* Stored data entries *

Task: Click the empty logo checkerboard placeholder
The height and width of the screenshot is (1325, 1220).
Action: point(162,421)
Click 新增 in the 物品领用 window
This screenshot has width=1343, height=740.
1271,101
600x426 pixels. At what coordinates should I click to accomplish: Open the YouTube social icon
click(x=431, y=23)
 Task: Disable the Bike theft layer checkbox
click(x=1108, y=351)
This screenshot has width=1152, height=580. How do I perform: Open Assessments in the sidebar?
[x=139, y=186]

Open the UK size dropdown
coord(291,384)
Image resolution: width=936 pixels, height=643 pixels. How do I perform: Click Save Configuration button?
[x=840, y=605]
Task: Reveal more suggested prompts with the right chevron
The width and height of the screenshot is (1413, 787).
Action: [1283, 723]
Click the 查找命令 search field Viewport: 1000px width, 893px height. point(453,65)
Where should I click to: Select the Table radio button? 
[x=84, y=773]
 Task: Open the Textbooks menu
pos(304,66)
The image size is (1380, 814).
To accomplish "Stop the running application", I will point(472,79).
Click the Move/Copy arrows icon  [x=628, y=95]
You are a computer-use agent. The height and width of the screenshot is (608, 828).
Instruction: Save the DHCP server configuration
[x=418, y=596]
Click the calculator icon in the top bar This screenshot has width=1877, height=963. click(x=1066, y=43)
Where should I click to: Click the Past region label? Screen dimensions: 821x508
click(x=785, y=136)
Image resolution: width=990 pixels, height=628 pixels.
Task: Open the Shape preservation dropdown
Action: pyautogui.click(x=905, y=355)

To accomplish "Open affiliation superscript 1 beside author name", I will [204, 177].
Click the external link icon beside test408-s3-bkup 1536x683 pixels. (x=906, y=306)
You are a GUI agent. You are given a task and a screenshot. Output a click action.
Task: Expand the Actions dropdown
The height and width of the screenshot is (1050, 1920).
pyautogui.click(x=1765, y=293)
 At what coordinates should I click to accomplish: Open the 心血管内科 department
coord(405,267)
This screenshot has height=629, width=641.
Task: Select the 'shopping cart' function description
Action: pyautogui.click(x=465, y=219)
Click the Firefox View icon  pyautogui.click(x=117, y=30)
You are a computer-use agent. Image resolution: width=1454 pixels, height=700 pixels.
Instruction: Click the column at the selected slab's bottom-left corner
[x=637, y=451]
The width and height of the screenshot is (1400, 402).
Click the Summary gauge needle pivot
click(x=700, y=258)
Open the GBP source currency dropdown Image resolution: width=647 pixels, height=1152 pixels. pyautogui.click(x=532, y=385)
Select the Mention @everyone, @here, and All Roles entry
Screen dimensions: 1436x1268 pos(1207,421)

* TASK STATEMENT *
For this exercise, retype each entry from above exactly as it stands.

* ANSWER *
Task: Click the empty logo checkerboard placeholder
The height and width of the screenshot is (1325, 1220).
Action: point(162,421)
Click 新增 in the 物品领用 window
This screenshot has width=1343, height=740.
1271,101
600x426 pixels. At what coordinates should I click to accomplish: Open the YouTube social icon
click(x=431, y=23)
 Task: Disable the Bike theft layer checkbox
click(x=1108, y=351)
This screenshot has width=1152, height=580. How do I perform: Open Assessments in the sidebar?
[x=139, y=186]

Open the UK size dropdown
coord(291,384)
Image resolution: width=936 pixels, height=643 pixels. How do I perform: Click Save Configuration button?
[x=840, y=605]
Task: Reveal more suggested prompts with the right chevron
The width and height of the screenshot is (1413, 787).
Action: [1283, 723]
Click the 查找命令 search field Viewport: 1000px width, 893px height. point(453,65)
Where should I click to: Select the Table radio button? 
[x=84, y=773]
 Task: Open the Textbooks menu
pos(304,66)
The image size is (1380, 814).
To accomplish "Stop the running application", I will point(472,79).
Click the Move/Copy arrows icon  [x=628, y=95]
You are a computer-use agent. The height and width of the screenshot is (608, 828).
Instruction: Save the DHCP server configuration
[x=418, y=596]
Click the calculator icon in the top bar This screenshot has width=1877, height=963. click(x=1066, y=43)
Where should I click to: Click the Past region label? Screen dimensions: 821x508
click(x=785, y=136)
Image resolution: width=990 pixels, height=628 pixels.
Task: Open the Shape preservation dropdown
Action: pyautogui.click(x=905, y=355)

To accomplish "Open affiliation superscript 1 beside author name", I will [204, 177].
Click the external link icon beside test408-s3-bkup 1536x683 pixels. (x=906, y=306)
You are a GUI agent. You are given a task and a screenshot. Output a click action.
Task: Expand the Actions dropdown
The height and width of the screenshot is (1050, 1920).
pyautogui.click(x=1765, y=293)
 At what coordinates should I click to accomplish: Open the 心血管内科 department
coord(405,267)
This screenshot has height=629, width=641.
Task: Select the 'shopping cart' function description
Action: pyautogui.click(x=465, y=219)
Click the Firefox View icon  pyautogui.click(x=117, y=30)
You are a computer-use agent. Image resolution: width=1454 pixels, height=700 pixels.
Instruction: Click the column at the selected slab's bottom-left corner
[x=637, y=451]
The width and height of the screenshot is (1400, 402).
Click the Summary gauge needle pivot
click(x=700, y=258)
Open the GBP source currency dropdown Image resolution: width=647 pixels, height=1152 pixels. pyautogui.click(x=532, y=385)
Select the Mention @everyone, @here, and All Roles entry
Screen dimensions: 1436x1268 pos(1207,421)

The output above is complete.